June 29, 2026 · 11 min read

How to Run Apple Intelligence's Neural Engine for Meeting Transcription (Without a Subscription)

Key takeaways
  • Apple's Neural Engine has scaled from 0.6 TOPS in 2017 to roughly 133 TOPS on M5 — enough to run meeting transcription and summarization entirely on-device.
  • iOS 26's new SpeechAnalyzer API is on-device-only and tuned for long-form audio like lectures and meetings, replacing the older one-minute-limited SFSpeechRecognizer.
  • Apple Foundation Models 3, released June 8 2026, exposes a 3B-parameter on-device LLM to third-party apps via Swift — no API fees, no quotas, no cloud round-trip.
  • Cloud transcription services charge per minute and retain audio; on-device processing has zero variable cost and leaves nothing on a vendor's servers.
  • Basil AI uses these system frameworks so every word of your meeting stays on your iPhone or Mac, even in airplane mode.

Quick answer: Apple's Neural Engine — paired with the iOS 26 SpeechAnalyzer API and on-device Apple Foundation Models — can transcribe and summarize meetings entirely on your iPhone or Mac with no cloud subscription. You need an A12 Bionic or newer iPhone (iPhone XS+), or any Apple Silicon Mac. Apps like Basil AI tap these system frameworks to deliver real-time transcription that never leaves your device.

Every modern iPhone and Mac contains a neural processing unit powerful enough to transcribe and summarize an 8-hour meeting without ever touching the cloud. Here is how the stack works, what hardware you need, and why subscription transcription services are increasingly hard to justify.

If you have paid for Otter, Fireflies, or a Zoom AI Companion seat in the last twelve months, you have effectively rented compute you already own. The Neural Engine inside your iPhone and Mac — the same silicon Apple uses to power Face ID, Siri, and Apple Intelligence — is fully capable of running real-time meeting transcription and language-model summarization on-device. With the SpeechAnalyzer API that shipped in iOS 26 and the third generation of Apple Foundation Models announced at WWDC 2026, that capability is now exposed to any third-party app through a public Swift framework, with no per-minute fees and no audio leaving the device.

This guide is a technical walkthrough — aimed at professionals choosing tools, not just engineers shipping code — of how Apple's on-device AI stack actually works for meetings, what hardware you need, where the limits are, and how an app like Basil AI uses these frameworks to deliver transcription and summarization without a subscription tier sitting between you and your own audio.

The Neural Engine: from Face ID to on-device LLMs in seven years

Apple's Neural Engine (ANE) is a dedicated neural processing unit that has shipped in every A-series and M-series chip since 2017. Wikipedia's Neural Engine entry notes that it was first introduced with the A11 Bionic in the iPhone 8, iPhone 8 Plus, and iPhone X, and that Apple services including Siri, Face ID, and Apple Intelligence run on the Neural Engine on-device, which the company cites as a privacy benefit.
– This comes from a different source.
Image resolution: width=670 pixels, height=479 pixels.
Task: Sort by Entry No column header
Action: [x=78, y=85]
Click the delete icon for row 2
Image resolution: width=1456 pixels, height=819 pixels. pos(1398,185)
The trajectory is striking. According to PatSnap's Apple Silicon roadmap analysis, the Neural Engine grew from 0.6 TOPS in the A11 Bionic in 2017 to 38 TOPS in the M4 in 2024 — a 63× improvement in seven years that enabled the chip to run transformer-based large language models entirely on-device without cloud connectivity. Apple's M5 announcement pushed that further, claiming over 4× peak GPU compute for AI compared to M4 by adding a Neural Accelerator to each GPU core, with 153 GB/s of unified memory bandwidth to feed it.

What does that mean in practical terms? A two-hour board meeting is roughly 20–25 MB of compressed audio. Running that through a 3-billion-parameter speech model and a 3-billion-parameter summarization model on a chip rated for tens of trillions of operations per second is, frankly, trivial. The cloud round-trip exists for billing reasons, not technical ones.

Which devices qualify

Apple's WWDC 2019 "Advances in Speech Recognition" session established the floor: all iPhones and iPads with Apple A9 or later processors are supported, and all Mac devices are supported. For the new iOS 26 SpeechAnalyzer API and Apple Intelligence features, the floor is higher — you generally need an iPhone 15 Pro or later, or any Apple Silicon Mac.
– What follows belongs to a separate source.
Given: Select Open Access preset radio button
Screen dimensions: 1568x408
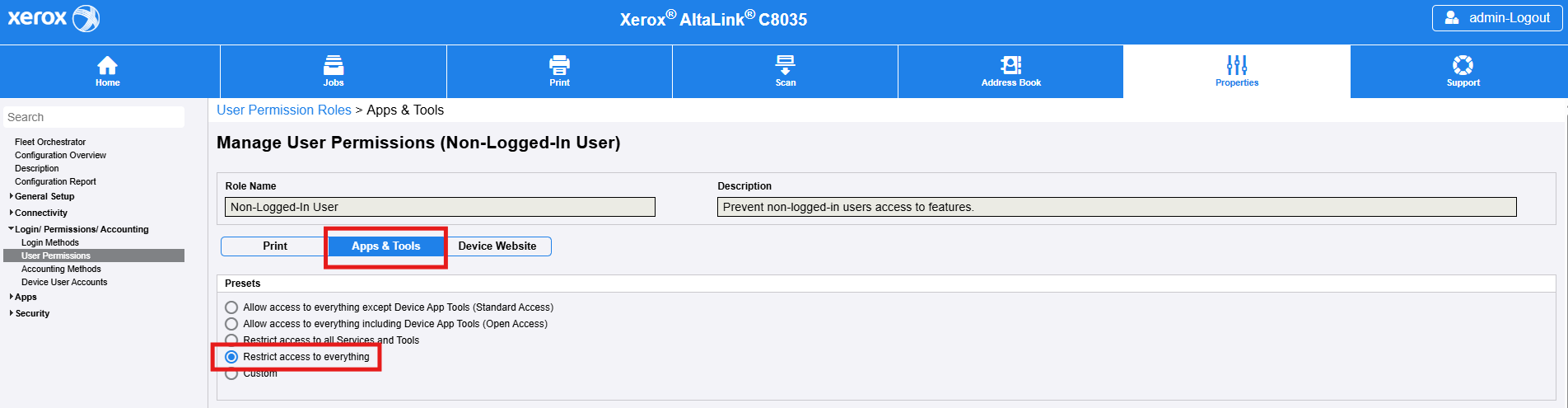Looking at the screenshot, I should pyautogui.click(x=231, y=324).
SpeechAnalyzer: the on-device API built for meetings

For nearly a decade, the workhorse for on-device transcription on iOS was SFSpeechRecognizer, an object used to check availability of and initiate speech recognition. It worked, but it had real constraints. As Picovoice's 2026 iOS speech recognition guide documents, SFSpeechRecognizer imposed a hard one-minute limit per recognition session and a rate limit of 1,000 requests per device per hour — useful for short dictation, painful for hour-long meetings.
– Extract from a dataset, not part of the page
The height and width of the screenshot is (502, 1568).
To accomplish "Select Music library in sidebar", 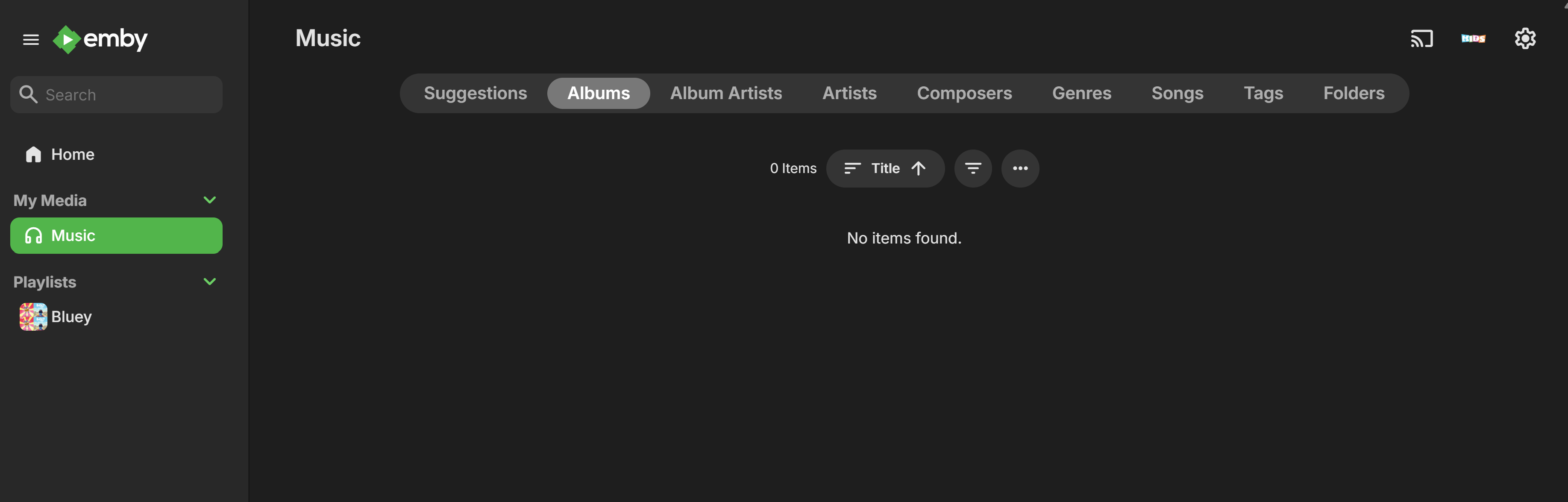I will pyautogui.click(x=116, y=235).
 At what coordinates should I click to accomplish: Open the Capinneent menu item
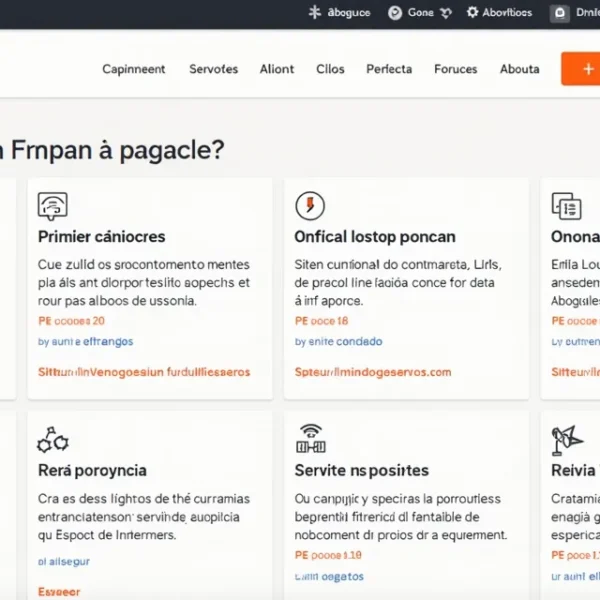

iOS 26 changed that. Apple's WWDC 2025 SpeechAnalyzer session introduced a new model that is both faster and more flexible than the one previously available through SFSpeechRecognizer, and is good for long-form and distant audio such as lectures, meetings, and conversations. Apple itself uses the new model in Notes, Voice Memos, Journal, and the Call Summarization feature in Phone.

How the API is structured

The architecture is modular. As Callstack's SpeechAnalyzer explainer describes, the SpeechAnalyzer class coordinates the process by managing attached modules, receiving incoming audio, and controlling the analysis workflow. In iOS 26, two modules are public: SpeechTranscriber for speech-to-text, and SpeechDetector for voice activity detection. Modules can be added or removed dynamically during a session.

The model itself is downloaded via Apple's AssetInventory API, retained in system storage, and shared across apps — so it does not increase the download or storage size of your application or its run-time memory. And crucially, as engineer Blake Crosley's SpeechAnalyzer vs SFSpeechRecognizer breakdown confirms, SpeechAnalyzer is an on-device-only framework with no server-side path — the framework's value is precisely the on-device privacy and zero-cost-per-call story.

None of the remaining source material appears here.